**Task details:**
Please read the forum post about HTML::Parse and comment removal. What was the writer's intention in using HTML::Parse?

**Extracted text:**

Re: HTML::Parse and comment removal

Chris Fedde (cfedde@loupe.ezsrc.mrg.uswest.com)
Thu, 28 Sep 1995 14:35:00 -0600


Gisle,

In message <199509281214.NAA06533@bergen.oslonett.no>you write:
>> Why does the HTML::Parse module throw away comments?
>
>Because they are comments!  Comments should not have any semantic meaning.
>

My intention in using HTML::Parse was to re-write an html so that it includes
standard header/footer markup.  Historically we have used server side
includes to encapsulate these headers/footers in a file that
can be changed without having to touch all the content files. 

I agree with you that the server side mechanism is a rude violation
of the meaning of comments to HTML.  Still I am left with the problem.
How do I validate a large document base?  My intention was to use
the callback from HTML::Element::traverse to perform my validation.
Of course that was assuming that comments were preserved in the parse tree.

As an alternative to the current model where HTML::Parse::parse_html
returns a full tree. Perhaps a method named HTML::Parse::parse
could take the html raw text as input and use a callback to create
various output for each html "event".  In this way HTML::Parse::parse
would act as an interpreter of the html text and a variety of
different callback functions could be used to translate the html
into many different end products.  Then HTML::Parse::parse_html
becomes a wrapper around a call to HTML::Parse::parse with a callback
that uses HTML::Element::new and HTML::Element::pushContents to build
a HTML::Element tree.

Other callbacks could be written that watch for specific html
"events" and perform translations in their own way. Such tasks
might include: direct translation to alternative markup languages,
augmentation of existing html by injecting ID or ALT attributes
into existing tags, re-writing URI, Translating to graphic visualization
languages such as graph-vis or DaVinci, and my favorite, processing
HTML comments that contain meta-info for server side parsers and
such.

I'm not really sure that these thoughts are even appropriate to your vision
for the HTML:: class.  Please take them in the spirit that they are
offered.  I have nothing but the highest respect for these tools and have
found them much more cohesive than any other set that I have yet used.

Have a Good Day
chris

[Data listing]
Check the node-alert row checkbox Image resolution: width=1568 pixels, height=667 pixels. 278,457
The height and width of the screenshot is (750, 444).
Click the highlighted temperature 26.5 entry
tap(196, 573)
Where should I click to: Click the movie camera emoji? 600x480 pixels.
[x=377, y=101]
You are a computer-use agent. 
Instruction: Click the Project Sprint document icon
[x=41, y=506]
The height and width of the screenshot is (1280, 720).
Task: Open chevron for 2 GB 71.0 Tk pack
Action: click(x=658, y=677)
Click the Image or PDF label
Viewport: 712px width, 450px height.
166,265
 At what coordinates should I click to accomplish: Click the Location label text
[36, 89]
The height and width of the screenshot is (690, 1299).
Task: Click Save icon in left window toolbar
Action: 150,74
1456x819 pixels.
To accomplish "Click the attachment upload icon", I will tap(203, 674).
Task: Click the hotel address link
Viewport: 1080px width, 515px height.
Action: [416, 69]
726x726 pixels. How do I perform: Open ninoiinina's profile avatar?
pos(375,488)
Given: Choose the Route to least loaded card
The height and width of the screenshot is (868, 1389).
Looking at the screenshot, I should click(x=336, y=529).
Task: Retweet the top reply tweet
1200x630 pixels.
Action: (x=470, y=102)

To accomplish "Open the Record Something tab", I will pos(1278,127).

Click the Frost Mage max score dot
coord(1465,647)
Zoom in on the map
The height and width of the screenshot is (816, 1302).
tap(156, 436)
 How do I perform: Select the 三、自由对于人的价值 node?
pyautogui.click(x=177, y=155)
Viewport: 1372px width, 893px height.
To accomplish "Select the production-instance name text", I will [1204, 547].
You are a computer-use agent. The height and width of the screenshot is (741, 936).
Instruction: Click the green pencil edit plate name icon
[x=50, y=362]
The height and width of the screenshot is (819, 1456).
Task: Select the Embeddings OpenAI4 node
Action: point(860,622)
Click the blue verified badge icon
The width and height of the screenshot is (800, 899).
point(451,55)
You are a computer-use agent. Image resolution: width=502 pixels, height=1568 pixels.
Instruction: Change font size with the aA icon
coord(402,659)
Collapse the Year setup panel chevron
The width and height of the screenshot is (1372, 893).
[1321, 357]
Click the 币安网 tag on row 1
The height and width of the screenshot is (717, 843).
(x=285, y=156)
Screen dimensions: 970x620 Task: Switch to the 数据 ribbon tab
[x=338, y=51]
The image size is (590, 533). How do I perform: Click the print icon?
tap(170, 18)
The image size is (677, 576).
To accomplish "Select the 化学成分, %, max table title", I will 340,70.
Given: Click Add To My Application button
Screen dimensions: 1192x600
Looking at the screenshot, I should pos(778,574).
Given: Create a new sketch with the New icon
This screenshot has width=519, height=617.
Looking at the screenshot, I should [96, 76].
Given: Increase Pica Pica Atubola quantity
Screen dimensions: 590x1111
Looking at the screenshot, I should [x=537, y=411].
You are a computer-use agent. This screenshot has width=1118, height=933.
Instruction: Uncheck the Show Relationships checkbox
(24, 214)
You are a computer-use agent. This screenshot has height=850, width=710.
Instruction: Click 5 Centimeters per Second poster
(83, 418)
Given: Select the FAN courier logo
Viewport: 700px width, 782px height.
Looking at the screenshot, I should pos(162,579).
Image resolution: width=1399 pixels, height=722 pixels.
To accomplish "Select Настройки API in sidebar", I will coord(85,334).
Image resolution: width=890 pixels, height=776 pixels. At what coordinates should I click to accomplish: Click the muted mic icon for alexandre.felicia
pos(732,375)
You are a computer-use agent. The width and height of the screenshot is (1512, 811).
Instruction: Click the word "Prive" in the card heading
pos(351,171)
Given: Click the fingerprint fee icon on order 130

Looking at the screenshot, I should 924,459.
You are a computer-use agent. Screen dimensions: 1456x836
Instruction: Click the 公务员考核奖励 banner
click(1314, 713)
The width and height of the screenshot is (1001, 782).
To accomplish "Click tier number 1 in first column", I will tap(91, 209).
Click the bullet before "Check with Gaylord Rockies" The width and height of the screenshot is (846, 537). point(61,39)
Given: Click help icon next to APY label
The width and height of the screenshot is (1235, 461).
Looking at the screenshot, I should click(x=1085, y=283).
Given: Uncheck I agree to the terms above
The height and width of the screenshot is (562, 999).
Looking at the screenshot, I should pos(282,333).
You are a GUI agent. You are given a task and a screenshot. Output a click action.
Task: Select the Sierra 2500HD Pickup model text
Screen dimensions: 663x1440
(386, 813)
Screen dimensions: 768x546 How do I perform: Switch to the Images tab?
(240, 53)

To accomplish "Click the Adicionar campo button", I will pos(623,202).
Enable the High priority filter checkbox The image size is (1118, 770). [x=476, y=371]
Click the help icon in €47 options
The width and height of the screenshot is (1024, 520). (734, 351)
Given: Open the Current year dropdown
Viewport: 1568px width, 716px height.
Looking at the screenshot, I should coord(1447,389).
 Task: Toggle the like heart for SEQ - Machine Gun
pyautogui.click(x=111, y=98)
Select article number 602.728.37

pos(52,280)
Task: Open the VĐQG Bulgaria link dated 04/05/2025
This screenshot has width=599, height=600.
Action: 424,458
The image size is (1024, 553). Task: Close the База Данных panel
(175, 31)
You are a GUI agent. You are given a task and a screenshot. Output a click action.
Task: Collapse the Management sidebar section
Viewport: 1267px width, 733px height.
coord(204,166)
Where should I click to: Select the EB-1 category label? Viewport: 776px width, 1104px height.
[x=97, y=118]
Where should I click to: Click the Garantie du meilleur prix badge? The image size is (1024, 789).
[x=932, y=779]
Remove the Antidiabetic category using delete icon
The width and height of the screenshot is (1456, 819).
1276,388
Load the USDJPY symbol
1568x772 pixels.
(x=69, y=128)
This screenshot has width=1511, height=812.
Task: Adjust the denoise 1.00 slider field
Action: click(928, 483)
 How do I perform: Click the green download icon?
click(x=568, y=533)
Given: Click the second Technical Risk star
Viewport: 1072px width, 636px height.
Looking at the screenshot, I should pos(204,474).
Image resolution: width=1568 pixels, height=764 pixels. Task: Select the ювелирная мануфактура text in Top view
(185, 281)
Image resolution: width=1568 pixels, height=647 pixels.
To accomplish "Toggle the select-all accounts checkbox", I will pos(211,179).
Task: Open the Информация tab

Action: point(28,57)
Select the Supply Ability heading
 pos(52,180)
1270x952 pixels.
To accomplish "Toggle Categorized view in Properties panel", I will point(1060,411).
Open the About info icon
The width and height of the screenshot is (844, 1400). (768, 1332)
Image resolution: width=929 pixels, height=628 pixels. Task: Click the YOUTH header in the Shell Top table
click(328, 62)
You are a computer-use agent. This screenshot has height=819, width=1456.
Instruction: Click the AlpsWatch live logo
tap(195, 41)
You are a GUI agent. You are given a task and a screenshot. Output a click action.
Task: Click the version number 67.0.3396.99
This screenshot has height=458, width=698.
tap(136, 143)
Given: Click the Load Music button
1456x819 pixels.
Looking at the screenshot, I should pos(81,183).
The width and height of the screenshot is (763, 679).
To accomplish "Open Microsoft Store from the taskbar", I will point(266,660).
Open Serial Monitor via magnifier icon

**Output:**
To rewrite an HTML file so that it includes standard header/footer markup.